Answer

**step1** Understanding the problem

The problem asks to evaluate the limit of the expression $$\frac{{e}^{4x}-1}{x}$$ as $$x$$ approaches 0. This involves mathematical concepts such as limits, exponential functions, and advanced algebraic evaluation.

**step2** Assessing required mathematical concepts

To accurately evaluate a limit of this form, mathematical tools from higher-level calculus are necessary. These tools include understanding the definition of a limit, the properties of the mathematical constant $$e$$ (Euler's number), and techniques such as L'Hopital's Rule or Taylor series expansions. These concepts are typically introduced in high school or university mathematics courses.

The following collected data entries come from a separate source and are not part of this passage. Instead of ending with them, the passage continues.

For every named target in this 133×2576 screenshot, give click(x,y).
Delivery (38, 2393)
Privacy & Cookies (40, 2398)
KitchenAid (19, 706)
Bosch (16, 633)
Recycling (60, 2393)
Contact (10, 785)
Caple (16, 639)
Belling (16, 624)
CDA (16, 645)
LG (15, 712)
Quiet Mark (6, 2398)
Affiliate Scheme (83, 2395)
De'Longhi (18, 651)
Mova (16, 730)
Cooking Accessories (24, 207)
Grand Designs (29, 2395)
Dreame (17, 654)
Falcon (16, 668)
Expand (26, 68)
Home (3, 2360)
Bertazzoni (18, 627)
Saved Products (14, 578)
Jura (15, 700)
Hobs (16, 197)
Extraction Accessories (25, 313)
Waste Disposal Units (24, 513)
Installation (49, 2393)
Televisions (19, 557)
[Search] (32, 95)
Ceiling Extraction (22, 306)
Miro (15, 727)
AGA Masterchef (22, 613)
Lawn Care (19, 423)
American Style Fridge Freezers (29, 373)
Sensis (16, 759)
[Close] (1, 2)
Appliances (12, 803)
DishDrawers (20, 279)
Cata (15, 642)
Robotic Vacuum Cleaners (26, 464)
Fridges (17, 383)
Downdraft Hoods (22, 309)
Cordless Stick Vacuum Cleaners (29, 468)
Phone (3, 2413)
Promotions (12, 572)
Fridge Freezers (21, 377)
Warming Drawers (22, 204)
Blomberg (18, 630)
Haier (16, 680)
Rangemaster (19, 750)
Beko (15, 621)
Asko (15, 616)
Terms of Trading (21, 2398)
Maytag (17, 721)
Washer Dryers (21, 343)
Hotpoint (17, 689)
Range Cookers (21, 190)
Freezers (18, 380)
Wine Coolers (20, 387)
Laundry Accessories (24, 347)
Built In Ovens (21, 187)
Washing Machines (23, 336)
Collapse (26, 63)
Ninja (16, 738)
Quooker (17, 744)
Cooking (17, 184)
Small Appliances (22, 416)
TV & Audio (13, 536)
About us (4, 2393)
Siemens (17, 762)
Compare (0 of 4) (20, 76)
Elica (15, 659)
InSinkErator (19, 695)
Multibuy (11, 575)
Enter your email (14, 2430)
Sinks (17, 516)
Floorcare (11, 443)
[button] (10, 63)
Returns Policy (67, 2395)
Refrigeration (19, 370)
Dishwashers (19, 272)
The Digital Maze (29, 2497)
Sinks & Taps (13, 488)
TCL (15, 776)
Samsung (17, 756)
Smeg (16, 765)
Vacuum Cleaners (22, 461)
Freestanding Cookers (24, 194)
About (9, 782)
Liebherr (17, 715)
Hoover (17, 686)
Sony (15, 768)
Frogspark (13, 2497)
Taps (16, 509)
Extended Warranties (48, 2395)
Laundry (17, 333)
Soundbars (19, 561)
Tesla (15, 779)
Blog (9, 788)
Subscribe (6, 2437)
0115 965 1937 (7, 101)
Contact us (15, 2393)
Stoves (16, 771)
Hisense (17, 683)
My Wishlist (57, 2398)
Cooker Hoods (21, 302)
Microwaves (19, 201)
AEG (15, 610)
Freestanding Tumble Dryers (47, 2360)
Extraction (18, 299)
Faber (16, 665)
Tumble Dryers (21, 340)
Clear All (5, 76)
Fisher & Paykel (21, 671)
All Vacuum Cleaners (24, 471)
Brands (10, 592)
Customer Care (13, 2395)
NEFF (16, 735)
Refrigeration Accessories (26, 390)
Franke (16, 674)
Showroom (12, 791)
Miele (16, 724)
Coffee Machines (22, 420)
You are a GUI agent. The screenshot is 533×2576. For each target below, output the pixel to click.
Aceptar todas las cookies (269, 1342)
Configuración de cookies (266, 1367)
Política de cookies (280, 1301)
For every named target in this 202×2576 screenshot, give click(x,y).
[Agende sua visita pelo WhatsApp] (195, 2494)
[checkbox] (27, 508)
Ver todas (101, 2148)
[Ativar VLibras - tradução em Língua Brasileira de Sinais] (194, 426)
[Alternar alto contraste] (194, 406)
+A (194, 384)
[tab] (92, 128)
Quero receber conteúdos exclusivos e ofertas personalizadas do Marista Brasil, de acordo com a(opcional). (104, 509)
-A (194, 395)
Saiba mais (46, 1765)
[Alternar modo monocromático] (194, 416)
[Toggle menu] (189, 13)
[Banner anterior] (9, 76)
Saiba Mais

**step3** Reviewing elementary school mathematics standards

The Common Core standards for grades K-5 focus on foundational mathematical skills, including whole number operations (addition, subtraction, multiplication, division), understanding place value, basic fractions, simple geometry, and measurement. The curriculum at this level does not encompass advanced algebraic expressions, exponential functions with base $$e$$, or the concept of limits.

**step4** Conclusion regarding applicability of elementary methods

As a mathematician adhering strictly to the constraint of using only elementary school level methods (Grade K-5), it is not possible to provide a step-by-step numerical solution for this problem. The problem inherently requires knowledge and techniques from calculus, which are beyond the scope of elementary mathematics as defined by the provided guidelines. Therefore, this problem cannot be solved using the specified elementary school methods.